## REQUIRED ACTION
The answer should consist of every line in the material below that has the word "after".
── AVAILABLE DATA
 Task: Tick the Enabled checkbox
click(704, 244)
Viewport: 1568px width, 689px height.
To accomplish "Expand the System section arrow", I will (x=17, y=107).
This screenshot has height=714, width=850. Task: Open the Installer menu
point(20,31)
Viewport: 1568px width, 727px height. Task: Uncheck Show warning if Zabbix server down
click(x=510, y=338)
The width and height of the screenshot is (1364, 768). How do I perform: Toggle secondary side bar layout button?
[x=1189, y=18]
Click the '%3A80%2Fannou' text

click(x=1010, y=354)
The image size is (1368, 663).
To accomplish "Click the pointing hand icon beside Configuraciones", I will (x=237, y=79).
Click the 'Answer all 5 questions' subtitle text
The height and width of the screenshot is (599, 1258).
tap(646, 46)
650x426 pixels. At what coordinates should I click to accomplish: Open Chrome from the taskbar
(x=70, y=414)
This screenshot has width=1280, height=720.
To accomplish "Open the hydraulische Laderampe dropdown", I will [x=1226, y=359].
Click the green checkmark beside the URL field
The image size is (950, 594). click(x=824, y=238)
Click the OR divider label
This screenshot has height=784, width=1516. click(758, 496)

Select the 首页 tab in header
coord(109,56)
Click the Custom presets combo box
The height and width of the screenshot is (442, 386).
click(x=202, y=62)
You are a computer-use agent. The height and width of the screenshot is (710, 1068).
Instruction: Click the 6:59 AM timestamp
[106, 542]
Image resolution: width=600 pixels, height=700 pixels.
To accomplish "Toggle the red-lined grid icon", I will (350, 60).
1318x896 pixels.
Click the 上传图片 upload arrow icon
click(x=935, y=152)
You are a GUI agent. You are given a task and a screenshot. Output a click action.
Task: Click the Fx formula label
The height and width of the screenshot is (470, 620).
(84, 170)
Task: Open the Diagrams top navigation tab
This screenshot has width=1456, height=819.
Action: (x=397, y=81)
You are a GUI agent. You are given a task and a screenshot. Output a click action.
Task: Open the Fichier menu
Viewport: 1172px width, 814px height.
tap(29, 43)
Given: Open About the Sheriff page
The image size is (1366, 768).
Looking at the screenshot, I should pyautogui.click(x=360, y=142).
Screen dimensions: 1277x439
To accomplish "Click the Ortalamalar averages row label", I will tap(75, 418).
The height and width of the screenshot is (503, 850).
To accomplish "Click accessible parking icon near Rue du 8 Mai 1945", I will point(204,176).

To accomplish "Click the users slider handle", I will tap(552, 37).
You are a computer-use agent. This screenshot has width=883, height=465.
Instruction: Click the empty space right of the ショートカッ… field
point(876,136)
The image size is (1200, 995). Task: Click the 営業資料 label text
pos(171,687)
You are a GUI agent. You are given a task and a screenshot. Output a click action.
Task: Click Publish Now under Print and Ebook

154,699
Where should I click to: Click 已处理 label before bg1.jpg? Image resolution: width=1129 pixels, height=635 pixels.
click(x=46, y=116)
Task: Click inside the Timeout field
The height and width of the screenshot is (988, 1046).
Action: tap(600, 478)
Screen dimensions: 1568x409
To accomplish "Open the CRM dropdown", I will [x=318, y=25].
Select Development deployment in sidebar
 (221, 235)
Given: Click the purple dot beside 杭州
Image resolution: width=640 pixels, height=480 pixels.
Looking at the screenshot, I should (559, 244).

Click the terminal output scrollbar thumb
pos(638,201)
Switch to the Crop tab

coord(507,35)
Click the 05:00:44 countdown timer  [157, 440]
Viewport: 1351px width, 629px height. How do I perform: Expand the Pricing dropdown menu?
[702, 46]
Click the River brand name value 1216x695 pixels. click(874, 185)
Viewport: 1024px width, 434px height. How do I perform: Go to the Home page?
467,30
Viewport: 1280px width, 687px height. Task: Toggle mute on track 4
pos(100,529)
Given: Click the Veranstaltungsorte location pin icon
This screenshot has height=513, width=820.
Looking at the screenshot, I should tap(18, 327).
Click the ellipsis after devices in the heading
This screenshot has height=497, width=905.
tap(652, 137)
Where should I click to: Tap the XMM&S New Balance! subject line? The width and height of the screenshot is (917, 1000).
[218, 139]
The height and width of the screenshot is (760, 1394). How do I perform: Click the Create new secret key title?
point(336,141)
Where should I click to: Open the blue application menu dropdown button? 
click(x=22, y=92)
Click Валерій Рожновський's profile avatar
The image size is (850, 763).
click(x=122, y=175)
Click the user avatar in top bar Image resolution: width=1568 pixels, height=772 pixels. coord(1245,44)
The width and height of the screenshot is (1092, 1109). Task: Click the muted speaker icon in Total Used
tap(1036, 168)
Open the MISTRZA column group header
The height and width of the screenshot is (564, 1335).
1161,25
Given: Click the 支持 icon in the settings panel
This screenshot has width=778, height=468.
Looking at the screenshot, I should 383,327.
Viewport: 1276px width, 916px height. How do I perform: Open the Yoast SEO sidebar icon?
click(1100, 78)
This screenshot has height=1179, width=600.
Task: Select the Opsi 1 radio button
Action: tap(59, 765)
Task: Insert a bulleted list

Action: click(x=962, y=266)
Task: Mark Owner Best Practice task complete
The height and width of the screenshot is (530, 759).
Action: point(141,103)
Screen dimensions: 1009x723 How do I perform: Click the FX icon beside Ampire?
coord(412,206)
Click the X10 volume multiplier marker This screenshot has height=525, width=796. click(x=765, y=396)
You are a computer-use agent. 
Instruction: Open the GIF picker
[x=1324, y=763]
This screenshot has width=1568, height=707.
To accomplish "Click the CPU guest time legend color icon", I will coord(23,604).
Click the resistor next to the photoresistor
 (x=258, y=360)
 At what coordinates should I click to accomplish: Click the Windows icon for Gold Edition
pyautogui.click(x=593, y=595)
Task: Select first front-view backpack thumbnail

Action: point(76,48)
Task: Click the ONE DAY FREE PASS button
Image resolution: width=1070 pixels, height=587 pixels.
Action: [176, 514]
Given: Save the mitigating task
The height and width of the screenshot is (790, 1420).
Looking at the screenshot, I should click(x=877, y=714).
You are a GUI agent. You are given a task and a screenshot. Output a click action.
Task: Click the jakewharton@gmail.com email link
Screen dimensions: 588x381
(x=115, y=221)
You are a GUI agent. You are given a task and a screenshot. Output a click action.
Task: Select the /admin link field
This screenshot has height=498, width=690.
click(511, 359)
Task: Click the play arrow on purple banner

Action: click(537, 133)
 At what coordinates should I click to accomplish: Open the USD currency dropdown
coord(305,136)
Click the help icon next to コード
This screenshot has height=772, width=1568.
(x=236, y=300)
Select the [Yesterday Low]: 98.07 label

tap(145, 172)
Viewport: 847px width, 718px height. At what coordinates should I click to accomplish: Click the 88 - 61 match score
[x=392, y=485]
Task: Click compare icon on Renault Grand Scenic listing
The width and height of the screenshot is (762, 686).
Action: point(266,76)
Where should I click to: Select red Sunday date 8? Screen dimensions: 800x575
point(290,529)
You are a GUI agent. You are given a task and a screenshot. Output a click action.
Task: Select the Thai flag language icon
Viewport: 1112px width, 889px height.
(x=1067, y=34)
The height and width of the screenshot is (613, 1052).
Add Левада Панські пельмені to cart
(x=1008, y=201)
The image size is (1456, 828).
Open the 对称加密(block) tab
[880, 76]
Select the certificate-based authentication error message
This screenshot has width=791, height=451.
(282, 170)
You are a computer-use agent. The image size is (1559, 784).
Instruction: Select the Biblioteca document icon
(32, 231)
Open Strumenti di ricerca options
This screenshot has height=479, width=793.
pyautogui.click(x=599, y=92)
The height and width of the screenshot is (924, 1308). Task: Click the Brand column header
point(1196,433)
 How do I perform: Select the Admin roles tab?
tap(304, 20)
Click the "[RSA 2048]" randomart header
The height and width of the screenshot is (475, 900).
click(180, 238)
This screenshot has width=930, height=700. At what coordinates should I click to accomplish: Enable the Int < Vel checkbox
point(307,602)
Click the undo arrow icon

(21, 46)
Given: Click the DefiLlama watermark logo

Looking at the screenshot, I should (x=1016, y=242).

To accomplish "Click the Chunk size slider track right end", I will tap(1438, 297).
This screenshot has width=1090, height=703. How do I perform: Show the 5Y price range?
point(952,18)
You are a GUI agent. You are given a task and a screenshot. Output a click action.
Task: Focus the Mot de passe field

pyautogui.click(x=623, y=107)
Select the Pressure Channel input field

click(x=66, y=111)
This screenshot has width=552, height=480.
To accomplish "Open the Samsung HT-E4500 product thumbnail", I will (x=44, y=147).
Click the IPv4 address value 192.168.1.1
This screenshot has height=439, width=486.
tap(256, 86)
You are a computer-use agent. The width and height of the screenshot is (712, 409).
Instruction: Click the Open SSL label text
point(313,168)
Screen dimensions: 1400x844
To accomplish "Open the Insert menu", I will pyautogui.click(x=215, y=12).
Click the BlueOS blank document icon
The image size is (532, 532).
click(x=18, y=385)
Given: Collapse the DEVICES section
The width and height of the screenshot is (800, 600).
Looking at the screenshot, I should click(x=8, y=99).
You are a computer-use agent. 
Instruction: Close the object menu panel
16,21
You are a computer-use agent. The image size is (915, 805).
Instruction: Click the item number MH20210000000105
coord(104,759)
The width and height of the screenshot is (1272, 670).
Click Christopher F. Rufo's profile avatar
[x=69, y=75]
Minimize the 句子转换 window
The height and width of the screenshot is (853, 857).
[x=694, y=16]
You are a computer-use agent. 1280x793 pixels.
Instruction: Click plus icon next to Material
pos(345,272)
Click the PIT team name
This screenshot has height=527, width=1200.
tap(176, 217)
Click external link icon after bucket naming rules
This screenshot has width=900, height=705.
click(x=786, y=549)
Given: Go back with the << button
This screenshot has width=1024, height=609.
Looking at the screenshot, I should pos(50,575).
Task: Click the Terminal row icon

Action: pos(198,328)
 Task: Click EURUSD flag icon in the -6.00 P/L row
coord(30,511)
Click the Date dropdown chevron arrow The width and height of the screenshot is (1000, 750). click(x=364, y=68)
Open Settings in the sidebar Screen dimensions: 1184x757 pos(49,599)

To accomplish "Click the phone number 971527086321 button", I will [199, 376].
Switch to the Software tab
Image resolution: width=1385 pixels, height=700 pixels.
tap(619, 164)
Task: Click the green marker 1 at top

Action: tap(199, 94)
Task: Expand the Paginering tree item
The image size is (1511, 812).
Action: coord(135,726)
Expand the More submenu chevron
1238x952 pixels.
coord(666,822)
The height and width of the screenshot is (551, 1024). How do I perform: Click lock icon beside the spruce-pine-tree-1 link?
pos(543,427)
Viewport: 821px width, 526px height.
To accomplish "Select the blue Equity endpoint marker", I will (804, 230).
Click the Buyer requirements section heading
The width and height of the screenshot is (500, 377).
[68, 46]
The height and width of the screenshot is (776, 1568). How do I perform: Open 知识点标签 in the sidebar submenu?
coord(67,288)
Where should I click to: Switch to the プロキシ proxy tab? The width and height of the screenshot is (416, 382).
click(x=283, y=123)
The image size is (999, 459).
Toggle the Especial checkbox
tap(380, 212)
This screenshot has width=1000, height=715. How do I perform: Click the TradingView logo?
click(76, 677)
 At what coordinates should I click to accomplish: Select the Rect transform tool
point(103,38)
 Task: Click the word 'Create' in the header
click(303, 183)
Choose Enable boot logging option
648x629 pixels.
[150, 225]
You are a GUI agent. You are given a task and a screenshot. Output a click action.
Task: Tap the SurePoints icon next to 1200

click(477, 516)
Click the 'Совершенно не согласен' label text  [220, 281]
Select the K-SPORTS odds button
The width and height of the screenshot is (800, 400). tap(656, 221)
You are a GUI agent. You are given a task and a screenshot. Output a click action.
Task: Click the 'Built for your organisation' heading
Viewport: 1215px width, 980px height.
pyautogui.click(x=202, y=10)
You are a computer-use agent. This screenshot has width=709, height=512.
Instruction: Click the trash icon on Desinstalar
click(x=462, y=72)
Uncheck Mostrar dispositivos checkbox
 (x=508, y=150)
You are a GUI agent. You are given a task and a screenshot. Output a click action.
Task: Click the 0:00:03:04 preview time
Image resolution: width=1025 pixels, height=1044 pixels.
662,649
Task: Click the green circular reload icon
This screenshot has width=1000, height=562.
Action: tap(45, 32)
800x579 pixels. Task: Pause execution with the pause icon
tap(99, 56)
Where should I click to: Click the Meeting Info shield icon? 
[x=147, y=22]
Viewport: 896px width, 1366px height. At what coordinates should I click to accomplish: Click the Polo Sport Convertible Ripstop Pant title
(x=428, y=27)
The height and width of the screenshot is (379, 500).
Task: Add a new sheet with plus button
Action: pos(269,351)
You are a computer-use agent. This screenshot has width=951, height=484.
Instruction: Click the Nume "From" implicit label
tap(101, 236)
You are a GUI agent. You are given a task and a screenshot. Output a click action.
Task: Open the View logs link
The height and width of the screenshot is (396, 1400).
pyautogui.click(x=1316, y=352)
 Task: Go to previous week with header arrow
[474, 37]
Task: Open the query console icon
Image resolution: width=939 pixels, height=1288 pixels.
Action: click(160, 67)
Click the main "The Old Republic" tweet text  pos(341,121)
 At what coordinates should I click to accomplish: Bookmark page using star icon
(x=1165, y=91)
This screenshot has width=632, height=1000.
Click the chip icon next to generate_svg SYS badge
────
## WRITTEN REPLY
Click the ellipsis after devices in the heading
Click external link icon after bucket naming rules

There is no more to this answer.